### What to work on
Look below for the lines from the one with "Click the clock icon beside 2025/10/24 09:00" to the one with "Screen dimensions: 958x718", and copy exactly those lines, both ends included.

(Saved data entries)

------------------------------------

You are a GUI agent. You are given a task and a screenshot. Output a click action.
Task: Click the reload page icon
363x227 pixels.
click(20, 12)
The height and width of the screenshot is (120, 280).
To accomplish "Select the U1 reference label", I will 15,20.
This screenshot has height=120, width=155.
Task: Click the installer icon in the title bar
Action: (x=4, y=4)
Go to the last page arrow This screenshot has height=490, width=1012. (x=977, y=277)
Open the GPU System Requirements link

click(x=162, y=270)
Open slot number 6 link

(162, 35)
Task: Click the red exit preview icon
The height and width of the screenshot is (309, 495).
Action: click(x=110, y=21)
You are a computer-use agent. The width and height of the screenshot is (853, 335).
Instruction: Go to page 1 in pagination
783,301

------------------------------------

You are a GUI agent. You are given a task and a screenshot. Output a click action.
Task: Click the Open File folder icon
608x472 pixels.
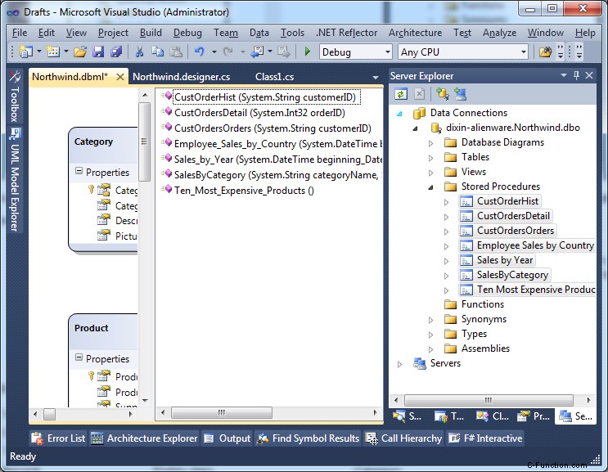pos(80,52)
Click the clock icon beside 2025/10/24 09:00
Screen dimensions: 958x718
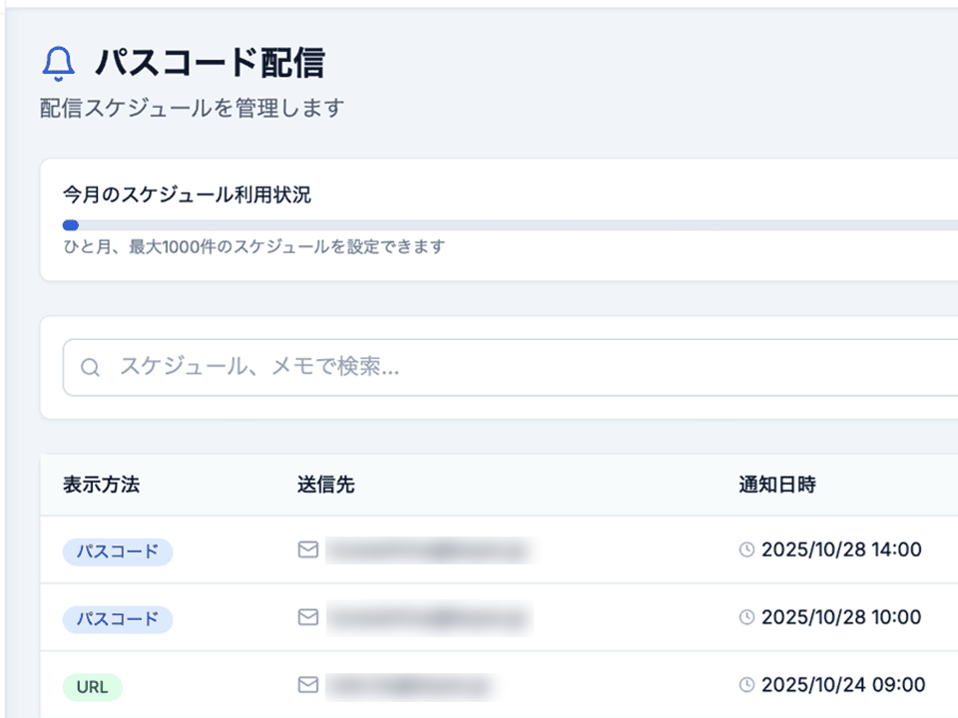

------------------------------------

### Exercise output
Click the clock icon beside 2025/10/24 09:00
Screen dimensions: 958x718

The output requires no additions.